EXERCISE INSTRUCTIONS | The reply should hold every line of the data, unchanged and complete.

RECORDS SHOWN |

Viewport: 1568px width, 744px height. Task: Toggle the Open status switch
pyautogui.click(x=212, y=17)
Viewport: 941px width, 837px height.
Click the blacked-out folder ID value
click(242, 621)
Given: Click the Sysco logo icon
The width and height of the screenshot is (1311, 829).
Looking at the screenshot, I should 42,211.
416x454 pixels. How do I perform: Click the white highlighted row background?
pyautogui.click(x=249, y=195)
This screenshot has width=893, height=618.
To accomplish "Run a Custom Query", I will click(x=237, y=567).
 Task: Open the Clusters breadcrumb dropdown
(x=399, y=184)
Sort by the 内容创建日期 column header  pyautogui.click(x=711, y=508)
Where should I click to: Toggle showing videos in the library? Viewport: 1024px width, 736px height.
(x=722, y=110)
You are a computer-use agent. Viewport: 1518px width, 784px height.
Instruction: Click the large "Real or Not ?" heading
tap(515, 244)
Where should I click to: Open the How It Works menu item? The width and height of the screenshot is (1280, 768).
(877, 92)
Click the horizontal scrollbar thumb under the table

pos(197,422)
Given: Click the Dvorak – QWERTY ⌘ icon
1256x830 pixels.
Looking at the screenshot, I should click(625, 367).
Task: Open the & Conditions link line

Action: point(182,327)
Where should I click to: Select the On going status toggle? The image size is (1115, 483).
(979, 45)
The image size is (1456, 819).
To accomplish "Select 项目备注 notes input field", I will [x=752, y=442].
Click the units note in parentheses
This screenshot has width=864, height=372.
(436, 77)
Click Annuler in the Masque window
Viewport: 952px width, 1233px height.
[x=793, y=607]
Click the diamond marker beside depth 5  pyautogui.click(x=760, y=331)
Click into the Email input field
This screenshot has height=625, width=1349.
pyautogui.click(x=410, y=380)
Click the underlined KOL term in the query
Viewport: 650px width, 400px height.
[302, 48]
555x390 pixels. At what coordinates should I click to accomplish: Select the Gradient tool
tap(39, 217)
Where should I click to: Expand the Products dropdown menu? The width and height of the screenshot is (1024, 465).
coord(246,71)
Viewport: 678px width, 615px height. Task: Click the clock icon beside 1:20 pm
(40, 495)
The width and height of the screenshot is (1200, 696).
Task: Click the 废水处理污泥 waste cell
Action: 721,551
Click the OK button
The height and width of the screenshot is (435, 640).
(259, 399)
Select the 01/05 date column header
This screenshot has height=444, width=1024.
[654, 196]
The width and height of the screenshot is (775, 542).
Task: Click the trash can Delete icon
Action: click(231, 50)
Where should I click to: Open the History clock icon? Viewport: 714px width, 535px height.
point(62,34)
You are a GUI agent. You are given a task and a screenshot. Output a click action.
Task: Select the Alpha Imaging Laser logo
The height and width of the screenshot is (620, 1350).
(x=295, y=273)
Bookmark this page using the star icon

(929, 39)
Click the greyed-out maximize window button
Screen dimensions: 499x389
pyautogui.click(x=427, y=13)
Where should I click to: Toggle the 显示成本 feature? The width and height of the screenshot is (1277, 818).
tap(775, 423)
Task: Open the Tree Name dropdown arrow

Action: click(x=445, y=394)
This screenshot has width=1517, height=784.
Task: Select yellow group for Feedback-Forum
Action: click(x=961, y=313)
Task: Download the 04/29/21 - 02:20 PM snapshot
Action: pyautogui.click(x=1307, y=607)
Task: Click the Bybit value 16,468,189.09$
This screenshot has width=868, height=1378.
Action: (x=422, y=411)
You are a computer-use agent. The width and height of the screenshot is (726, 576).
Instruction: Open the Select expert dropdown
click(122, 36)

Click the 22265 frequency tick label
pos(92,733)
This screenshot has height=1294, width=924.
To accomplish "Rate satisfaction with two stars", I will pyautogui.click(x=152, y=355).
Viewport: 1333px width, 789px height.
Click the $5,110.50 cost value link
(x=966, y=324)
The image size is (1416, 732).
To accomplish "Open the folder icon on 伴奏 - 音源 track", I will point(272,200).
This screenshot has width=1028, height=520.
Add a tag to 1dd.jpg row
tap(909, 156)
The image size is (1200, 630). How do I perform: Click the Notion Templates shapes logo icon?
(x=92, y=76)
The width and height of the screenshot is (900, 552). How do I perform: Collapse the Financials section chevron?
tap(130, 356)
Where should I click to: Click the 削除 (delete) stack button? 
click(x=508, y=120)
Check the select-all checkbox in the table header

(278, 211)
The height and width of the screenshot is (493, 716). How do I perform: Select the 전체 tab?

EXERCISE RESPONSE |
Viewport: 1568px width, 744px height. Task: Toggle the Open status switch
pyautogui.click(x=212, y=17)
Viewport: 941px width, 837px height.
Click the blacked-out folder ID value
click(242, 621)
Given: Click the Sysco logo icon
The width and height of the screenshot is (1311, 829).
Looking at the screenshot, I should 42,211.
416x454 pixels. How do I perform: Click the white highlighted row background?
pyautogui.click(x=249, y=195)
This screenshot has width=893, height=618.
To accomplish "Run a Custom Query", I will click(x=237, y=567).
 Task: Open the Clusters breadcrumb dropdown
(x=399, y=184)
Sort by the 内容创建日期 column header  pyautogui.click(x=711, y=508)
Where should I click to: Toggle showing videos in the library? Viewport: 1024px width, 736px height.
(x=722, y=110)
You are a computer-use agent. Viewport: 1518px width, 784px height.
Instruction: Click the large "Real or Not ?" heading
tap(515, 244)
Where should I click to: Open the How It Works menu item? The width and height of the screenshot is (1280, 768).
(877, 92)
Click the horizontal scrollbar thumb under the table

pos(197,422)
Given: Click the Dvorak – QWERTY ⌘ icon
1256x830 pixels.
Looking at the screenshot, I should click(625, 367).
Task: Open the & Conditions link line

Action: point(182,327)
Where should I click to: Select the On going status toggle? The image size is (1115, 483).
(979, 45)
The image size is (1456, 819).
To accomplish "Select 项目备注 notes input field", I will [x=752, y=442].
Click the units note in parentheses
This screenshot has width=864, height=372.
(436, 77)
Click Annuler in the Masque window
Viewport: 952px width, 1233px height.
[x=793, y=607]
Click the diamond marker beside depth 5  pyautogui.click(x=760, y=331)
Click into the Email input field
This screenshot has height=625, width=1349.
pyautogui.click(x=410, y=380)
Click the underlined KOL term in the query
Viewport: 650px width, 400px height.
[302, 48]
555x390 pixels. At what coordinates should I click to accomplish: Select the Gradient tool
tap(39, 217)
Where should I click to: Expand the Products dropdown menu? The width and height of the screenshot is (1024, 465).
coord(246,71)
Viewport: 678px width, 615px height. Task: Click the clock icon beside 1:20 pm
(40, 495)
The width and height of the screenshot is (1200, 696).
Task: Click the 废水处理污泥 waste cell
Action: 721,551
Click the OK button
The height and width of the screenshot is (435, 640).
(259, 399)
Select the 01/05 date column header
This screenshot has height=444, width=1024.
[654, 196]
The width and height of the screenshot is (775, 542).
Task: Click the trash can Delete icon
Action: click(231, 50)
Where should I click to: Open the History clock icon? Viewport: 714px width, 535px height.
point(62,34)
You are a GUI agent. You are given a task and a screenshot. Output a click action.
Task: Select the Alpha Imaging Laser logo
The height and width of the screenshot is (620, 1350).
(x=295, y=273)
Bookmark this page using the star icon

(929, 39)
Click the greyed-out maximize window button
Screen dimensions: 499x389
pyautogui.click(x=427, y=13)
Where should I click to: Toggle the 显示成本 feature? The width and height of the screenshot is (1277, 818).
tap(775, 423)
Task: Open the Tree Name dropdown arrow

Action: click(x=445, y=394)
This screenshot has width=1517, height=784.
Task: Select yellow group for Feedback-Forum
Action: click(x=961, y=313)
Task: Download the 04/29/21 - 02:20 PM snapshot
Action: pyautogui.click(x=1307, y=607)
Task: Click the Bybit value 16,468,189.09$
This screenshot has width=868, height=1378.
Action: (x=422, y=411)
You are a computer-use agent. The width and height of the screenshot is (726, 576).
Instruction: Open the Select expert dropdown
click(122, 36)

Click the 22265 frequency tick label
pos(92,733)
This screenshot has height=1294, width=924.
To accomplish "Rate satisfaction with two stars", I will pyautogui.click(x=152, y=355).
Viewport: 1333px width, 789px height.
Click the $5,110.50 cost value link
(x=966, y=324)
The image size is (1416, 732).
To accomplish "Open the folder icon on 伴奏 - 音源 track", I will point(272,200).
This screenshot has width=1028, height=520.
Add a tag to 1dd.jpg row
tap(909, 156)
The image size is (1200, 630). How do I perform: Click the Notion Templates shapes logo icon?
(x=92, y=76)
The width and height of the screenshot is (900, 552). How do I perform: Collapse the Financials section chevron?
tap(130, 356)
Where should I click to: Click the 削除 (delete) stack button? 
click(x=508, y=120)
Check the select-all checkbox in the table header

(278, 211)
The height and width of the screenshot is (493, 716). How do I perform: Select the 전체 tab?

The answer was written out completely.